I agree that door #2, ever-increasing crapification and precaritization of the jobs landscape for the mopes, is more likely, but door #1 might also have its own negatives. From a cheesy 1961 SciFi flick which was done up by the MST3K crew, I found this one line of dialogue to point to a rather interesting Gedankenexperiment:
Doesn’t “fighting among ourselves” nicely describe a large fraction of online ‘social’ activity?
Overall, the best critique I’ve read of Graeber’s “bullshit jobs” thesis was Jason Smith’s piece in the Brooklyn Rail. His position is best summed up by this quote:
“The cashier makes, maintains, and fixes nothing. He is the paper pusher par excellence: he facilitates the process of exchange, by which possession of a good or service is transferred to a buyer in exchange for money. Such labor expedites, in a capitalist society, the ‘realization’ of the value added in production, its transformation into money which can be reinvested in production or spent on consumption by the business owner, at the same time permitting consumers access to commodities, whatever their social utility (Swiss chard, methamphetamine, baby formula, or assault rifle). So much of the labor performed by workers across the world, and particularly in high-income countries, is just this: subjectively pointless, yet objectively necessarily for the distribution of goods and services produced, as they are in our societies, by private firms whose sole objective is not the meeting of social needs but the transformation of an initial sum of money into a larger one.”
https://brooklynrail.org/2018/07/field-notes/Jobs-Bullshit-and-the-Bureaucratization-of-the-World
This as the attitude of a snob, someone who holds people who have menial jobs in contempt. The old snobbisme was to look down on garbage men and street sweepers.

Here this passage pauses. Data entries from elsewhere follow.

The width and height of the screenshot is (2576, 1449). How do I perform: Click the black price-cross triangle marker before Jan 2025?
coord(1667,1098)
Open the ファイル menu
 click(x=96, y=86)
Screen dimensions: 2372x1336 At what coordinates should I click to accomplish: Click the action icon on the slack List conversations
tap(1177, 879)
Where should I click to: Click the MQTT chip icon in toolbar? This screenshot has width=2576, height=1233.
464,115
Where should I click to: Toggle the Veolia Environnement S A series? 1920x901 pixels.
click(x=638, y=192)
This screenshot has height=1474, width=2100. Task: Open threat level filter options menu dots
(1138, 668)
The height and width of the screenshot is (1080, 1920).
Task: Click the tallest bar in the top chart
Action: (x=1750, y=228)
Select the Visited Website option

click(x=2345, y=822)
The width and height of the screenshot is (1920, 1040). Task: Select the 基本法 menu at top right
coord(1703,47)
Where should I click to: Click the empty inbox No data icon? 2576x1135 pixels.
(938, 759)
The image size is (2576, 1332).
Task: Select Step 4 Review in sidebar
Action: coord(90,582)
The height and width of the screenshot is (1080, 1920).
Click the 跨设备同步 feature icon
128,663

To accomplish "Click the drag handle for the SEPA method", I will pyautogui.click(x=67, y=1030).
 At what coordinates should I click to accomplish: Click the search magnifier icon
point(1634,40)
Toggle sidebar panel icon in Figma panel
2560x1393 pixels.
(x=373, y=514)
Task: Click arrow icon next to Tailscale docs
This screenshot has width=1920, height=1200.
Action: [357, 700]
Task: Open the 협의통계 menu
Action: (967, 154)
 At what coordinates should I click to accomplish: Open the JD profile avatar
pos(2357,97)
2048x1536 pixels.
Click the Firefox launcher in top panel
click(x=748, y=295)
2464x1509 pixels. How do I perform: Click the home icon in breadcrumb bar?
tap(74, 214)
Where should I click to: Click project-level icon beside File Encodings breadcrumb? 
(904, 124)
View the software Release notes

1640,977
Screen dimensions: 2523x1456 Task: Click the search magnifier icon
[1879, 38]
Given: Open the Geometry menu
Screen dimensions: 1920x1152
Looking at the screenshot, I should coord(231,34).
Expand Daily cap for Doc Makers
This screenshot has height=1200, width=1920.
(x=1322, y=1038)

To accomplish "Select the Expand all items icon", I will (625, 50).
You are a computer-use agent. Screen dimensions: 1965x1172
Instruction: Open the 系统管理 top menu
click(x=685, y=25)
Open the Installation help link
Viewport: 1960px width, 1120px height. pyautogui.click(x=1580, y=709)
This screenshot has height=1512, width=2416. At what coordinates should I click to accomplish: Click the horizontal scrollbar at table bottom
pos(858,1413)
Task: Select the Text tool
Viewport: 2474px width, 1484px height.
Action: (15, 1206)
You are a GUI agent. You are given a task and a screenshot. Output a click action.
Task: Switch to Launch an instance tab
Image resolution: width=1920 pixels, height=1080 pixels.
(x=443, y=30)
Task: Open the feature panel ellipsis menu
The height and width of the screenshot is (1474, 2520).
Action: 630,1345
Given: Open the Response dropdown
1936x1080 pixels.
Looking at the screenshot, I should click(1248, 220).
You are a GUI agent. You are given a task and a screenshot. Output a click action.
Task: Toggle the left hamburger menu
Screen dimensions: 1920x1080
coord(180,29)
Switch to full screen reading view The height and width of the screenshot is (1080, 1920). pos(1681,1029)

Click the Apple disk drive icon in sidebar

Now it is to look down on those who hold modest clerical jobs.
In Australia, where the minimum wage was much higher in purchasing power terms than in the US, at least when I was there ($A 13.10, which in purchasing power terms was pretty much like $13.00 US, and this in 2002), the cashiers at the grocery stores were virtually all chipper, and it was not feigned chipper. What they were paid was a sign that their work had value.
His point is more that many of the jobs Graeber considers “bullshit” or “pointless” are very important to the functioning of capitalism, although they may appear to have no real social value. Under capitalism, very little of the work we do has social purpose. The point is to create and realize profit for a privileged few, and maintaining the institutional structure and facilitating the realization of that profit is a massive undertaking.
In the introduction to this post, I think you’ve inadvertently used the word foreclosure instead of enclosure . . .
“England before the foreclosure movement”
Thanks,
Scott
Automation is eliminating the need for human jobs and therefore we have a terrible labor shortage and must either have more babies or import massive numbers of third-world refugees or we will run out of workers and the crops will rot in the field and we will all starve. Also, because automation is eliminating much of the need for human labor, companies can produce more with fewer workers which is why overall productivity numbers are stagnant and declining.
Suggestion: there is no paradox here. There is only tortured obfuscation of what’s really going on.